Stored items
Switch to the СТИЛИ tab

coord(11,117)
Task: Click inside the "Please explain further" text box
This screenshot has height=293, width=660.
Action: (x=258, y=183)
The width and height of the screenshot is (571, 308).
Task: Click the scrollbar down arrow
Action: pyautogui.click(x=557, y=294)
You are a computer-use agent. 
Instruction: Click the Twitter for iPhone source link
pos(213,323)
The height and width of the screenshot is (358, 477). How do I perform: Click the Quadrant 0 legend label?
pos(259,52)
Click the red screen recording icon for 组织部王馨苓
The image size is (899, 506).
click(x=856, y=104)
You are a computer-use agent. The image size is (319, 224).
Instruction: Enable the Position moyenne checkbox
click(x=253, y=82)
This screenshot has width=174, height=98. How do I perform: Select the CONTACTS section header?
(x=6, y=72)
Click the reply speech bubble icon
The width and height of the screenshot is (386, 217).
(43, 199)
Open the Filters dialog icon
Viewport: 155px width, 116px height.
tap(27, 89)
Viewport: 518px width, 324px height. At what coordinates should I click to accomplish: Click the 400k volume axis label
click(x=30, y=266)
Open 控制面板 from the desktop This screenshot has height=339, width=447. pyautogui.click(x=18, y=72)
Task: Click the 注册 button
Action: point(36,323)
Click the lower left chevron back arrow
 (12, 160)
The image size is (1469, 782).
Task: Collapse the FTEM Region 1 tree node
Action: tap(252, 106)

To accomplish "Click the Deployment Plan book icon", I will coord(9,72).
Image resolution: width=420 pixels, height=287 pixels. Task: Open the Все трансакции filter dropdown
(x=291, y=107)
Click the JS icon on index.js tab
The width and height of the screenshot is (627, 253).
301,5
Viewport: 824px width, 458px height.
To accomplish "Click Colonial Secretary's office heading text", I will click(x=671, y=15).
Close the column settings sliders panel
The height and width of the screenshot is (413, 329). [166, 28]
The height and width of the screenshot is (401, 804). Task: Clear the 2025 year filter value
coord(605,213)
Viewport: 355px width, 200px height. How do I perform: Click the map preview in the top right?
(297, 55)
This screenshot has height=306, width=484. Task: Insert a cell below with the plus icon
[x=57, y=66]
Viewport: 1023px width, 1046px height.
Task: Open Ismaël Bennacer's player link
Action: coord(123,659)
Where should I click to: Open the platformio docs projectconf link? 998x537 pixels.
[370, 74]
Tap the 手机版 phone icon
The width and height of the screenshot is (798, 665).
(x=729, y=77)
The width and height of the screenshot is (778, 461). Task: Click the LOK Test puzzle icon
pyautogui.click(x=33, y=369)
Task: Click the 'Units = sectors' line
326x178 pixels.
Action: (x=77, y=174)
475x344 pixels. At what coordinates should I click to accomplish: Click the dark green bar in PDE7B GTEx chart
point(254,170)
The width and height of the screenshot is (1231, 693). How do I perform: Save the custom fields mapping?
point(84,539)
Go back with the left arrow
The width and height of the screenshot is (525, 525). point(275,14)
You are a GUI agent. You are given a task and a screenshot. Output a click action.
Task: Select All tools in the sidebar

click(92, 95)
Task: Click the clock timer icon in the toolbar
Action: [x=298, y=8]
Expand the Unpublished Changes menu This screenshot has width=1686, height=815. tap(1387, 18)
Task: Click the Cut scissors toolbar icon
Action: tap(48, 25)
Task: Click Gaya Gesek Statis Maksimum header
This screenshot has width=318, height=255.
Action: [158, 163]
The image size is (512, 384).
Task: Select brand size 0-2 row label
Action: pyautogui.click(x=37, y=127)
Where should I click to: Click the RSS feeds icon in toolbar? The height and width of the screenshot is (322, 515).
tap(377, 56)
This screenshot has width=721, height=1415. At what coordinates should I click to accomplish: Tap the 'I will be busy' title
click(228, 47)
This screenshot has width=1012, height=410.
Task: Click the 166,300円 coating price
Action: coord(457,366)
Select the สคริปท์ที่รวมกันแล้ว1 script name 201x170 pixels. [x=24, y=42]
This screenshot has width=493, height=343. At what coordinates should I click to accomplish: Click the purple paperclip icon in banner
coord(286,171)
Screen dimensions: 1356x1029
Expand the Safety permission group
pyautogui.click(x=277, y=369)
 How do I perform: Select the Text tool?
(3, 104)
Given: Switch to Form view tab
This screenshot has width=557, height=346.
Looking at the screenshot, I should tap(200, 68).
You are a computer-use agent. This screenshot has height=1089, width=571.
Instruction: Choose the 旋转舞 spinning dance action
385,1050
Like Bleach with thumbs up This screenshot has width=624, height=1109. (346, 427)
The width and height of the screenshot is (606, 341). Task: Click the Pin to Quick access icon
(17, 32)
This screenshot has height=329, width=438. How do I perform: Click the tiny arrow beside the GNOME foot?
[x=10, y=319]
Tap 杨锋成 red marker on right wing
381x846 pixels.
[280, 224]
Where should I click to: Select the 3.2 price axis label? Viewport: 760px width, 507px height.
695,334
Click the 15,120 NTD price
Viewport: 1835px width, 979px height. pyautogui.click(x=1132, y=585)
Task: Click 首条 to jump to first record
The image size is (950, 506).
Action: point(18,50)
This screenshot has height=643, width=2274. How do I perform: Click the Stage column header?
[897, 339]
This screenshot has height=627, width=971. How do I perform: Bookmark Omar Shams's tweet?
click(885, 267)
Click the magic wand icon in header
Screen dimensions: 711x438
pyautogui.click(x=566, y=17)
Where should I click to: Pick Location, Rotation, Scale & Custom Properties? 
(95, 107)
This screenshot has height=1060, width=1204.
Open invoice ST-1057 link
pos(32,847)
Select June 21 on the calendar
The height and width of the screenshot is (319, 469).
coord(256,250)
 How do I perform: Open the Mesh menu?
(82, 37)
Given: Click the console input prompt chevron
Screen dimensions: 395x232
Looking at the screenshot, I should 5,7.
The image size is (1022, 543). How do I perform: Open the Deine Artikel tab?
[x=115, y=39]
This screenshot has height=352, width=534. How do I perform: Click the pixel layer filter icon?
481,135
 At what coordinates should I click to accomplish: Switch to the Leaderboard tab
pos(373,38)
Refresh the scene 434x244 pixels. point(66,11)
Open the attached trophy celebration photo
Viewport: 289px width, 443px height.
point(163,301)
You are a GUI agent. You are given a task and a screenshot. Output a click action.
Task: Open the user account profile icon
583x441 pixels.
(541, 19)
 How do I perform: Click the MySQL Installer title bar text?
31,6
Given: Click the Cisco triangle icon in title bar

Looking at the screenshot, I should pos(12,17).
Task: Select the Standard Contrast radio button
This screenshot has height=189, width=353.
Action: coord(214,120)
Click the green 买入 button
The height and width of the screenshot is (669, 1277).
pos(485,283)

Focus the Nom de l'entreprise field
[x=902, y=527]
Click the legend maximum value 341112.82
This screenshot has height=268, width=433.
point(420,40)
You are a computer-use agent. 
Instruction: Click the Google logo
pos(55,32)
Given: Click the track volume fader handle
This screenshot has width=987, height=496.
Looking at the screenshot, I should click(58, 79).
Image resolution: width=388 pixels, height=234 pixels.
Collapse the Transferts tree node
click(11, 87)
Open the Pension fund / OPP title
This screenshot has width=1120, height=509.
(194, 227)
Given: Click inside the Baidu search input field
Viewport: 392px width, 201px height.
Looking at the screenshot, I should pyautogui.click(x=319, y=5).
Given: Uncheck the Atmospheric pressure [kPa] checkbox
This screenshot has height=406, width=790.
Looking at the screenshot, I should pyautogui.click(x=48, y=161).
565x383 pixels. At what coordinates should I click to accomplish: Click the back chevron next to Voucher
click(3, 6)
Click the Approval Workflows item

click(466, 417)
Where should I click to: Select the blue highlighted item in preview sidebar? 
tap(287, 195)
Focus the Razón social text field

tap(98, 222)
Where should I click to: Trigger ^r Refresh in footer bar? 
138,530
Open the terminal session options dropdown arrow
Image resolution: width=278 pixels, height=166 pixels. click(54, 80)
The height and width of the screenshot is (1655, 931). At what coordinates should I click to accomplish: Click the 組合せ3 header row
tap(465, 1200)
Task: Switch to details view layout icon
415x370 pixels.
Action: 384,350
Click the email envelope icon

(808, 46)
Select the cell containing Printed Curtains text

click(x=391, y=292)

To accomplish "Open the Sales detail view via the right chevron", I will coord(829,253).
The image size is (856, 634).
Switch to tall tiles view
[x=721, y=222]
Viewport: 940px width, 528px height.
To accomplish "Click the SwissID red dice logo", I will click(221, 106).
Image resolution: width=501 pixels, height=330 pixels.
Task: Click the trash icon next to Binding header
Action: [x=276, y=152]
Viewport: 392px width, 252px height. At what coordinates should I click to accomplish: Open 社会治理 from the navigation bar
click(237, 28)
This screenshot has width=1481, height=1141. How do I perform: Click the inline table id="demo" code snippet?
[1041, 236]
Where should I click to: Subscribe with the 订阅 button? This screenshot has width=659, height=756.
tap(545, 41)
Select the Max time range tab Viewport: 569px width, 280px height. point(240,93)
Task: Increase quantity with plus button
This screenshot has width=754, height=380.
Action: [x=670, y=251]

:: Exercise ::
Each line that includes the word "input" counts once; report how many such lines the entries have, and nothing else.

:: Problem solution ::
2